*Prompt 1*. Using the bougainvillea passage, decide whether each statement agrees with it. Answer yes or no, and quote the deciding words. (a) One of the two plants had never bloomed in the three years the writer had known it. (b) The writer treated the plants with fertilisers to make them bloom. (c) The blossoming bougainvillea was cut down by the gardener.
*Prompt 2*. Write the next part of the bougainvillea passage, beginning after its last sentence.

*Excerpt*.
★ ★ ★ ★
By Judy Joseph Mc Sween
The story began with two bougainvillea plants that formed the view outside my French windows. One plant had never bloomed in the three years that I had known it. The other bloomed for one year and then for two years it seemed to go on pause.
Each time I looked at the plants, unpleasant thoughts filled my mind. “Get rid of them!” Then memories. I remembered an avocado tree that my mother threatened to cut down because it had stopped bearing. The weekend that the cutting was scheduled, the tree began to flower.
I thought about treating them with fertilisers. My mind screamed “Why? There are bougainvillea trees growing wild at the roadside, that never receive an ounce of care and attention.”
So like Job, I began to wait it out, sometimes impatient and sometimes with “patient endurance”.
Then suddenly, blossoms began to appear, one by one, until one tree was absolutely laden. I hailed the experience as a true lesson from nature. It became my constant reminder that we all need a pause to rejuvenate. A reminder that nothing is impossible, that patience pays and that it’s not everything that requires my direct intervention.
Then, the unthinkable happened. I had just finished admiring the tree and headed upstairs. In the time it took me to return downstairs, my blossoming bougainvillea was no more. It had been slaughtered by my gardener.
★ ★ ★ ★
*Exercise data*.
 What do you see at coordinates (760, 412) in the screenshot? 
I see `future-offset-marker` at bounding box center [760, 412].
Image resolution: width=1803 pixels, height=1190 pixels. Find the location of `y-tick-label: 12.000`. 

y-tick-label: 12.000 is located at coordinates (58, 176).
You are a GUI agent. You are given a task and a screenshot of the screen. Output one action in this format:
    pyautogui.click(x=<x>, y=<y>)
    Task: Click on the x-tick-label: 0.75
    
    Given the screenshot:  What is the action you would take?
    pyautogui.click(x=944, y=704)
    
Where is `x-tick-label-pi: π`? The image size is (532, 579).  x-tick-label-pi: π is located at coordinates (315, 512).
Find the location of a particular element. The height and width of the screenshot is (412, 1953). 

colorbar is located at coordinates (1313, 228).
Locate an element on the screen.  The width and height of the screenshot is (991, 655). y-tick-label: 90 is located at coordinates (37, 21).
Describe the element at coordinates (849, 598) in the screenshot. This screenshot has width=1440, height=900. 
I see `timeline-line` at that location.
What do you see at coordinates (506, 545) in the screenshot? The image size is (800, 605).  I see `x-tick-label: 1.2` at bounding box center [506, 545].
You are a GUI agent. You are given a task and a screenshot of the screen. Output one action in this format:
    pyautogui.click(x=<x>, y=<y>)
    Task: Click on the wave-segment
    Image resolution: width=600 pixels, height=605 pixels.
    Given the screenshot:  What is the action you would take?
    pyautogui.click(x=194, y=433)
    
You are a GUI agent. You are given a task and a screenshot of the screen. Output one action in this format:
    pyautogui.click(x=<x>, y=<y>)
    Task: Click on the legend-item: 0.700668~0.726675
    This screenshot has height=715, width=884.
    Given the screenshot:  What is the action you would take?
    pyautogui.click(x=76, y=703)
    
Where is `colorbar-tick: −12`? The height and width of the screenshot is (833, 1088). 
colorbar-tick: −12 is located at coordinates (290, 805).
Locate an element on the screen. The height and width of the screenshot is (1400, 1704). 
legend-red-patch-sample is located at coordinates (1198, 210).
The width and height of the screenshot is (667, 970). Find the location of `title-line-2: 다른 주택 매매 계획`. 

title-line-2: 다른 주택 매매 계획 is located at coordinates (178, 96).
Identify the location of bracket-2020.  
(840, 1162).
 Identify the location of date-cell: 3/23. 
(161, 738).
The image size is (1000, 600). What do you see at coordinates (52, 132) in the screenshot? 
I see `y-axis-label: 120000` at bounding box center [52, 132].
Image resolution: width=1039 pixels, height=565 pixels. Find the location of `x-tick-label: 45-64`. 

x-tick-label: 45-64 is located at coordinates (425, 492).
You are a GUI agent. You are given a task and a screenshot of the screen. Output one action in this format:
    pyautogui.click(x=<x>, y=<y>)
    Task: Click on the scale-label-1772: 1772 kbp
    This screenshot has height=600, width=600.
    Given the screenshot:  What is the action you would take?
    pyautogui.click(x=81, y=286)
★ ★ ★ ★
*Response box 1*.
(a) Yes: "One plant had never bloomed in the three years that I had known it."
(b) No: "I thought about treating them with fertilisers. My mind screamed “Why?" and then "So like Job, I began to wait it out"
(c) Yes: "It had been slaughtered by my gardener."

*Response box 2*.
As I sought to extract a rationale for his actions, I realised that he couldn’t fathom what I was feeling – empathy is rare. I left him to bask in his accomplishment of a “well trimmed” tree. I could have thrown a tantrum and allowed my amygdala some relief, but the shock of the loss was overwhelming. I was mortified. It was such a poignant and blatant lesson in “detachment”.
Well almost one year later, not only has the tree blossomed again, but the one next to it that hasn’t blossomed in four years is gifting me with gorgeous orange flowers. I’ve learnt my lesson. I will enjoy them while they are here and celebrate them when they are gone. Neither joy nor sorrow are lasting. I think that our real pain is in the expectation of permanence.
Till we meet again, it’s Judy Joseph Mc Sween, Time Out Specialist, encouraging you to take a Time Out to explore what are the attachments in your life that govern your emotional state. What might be the impermanence you need to accept?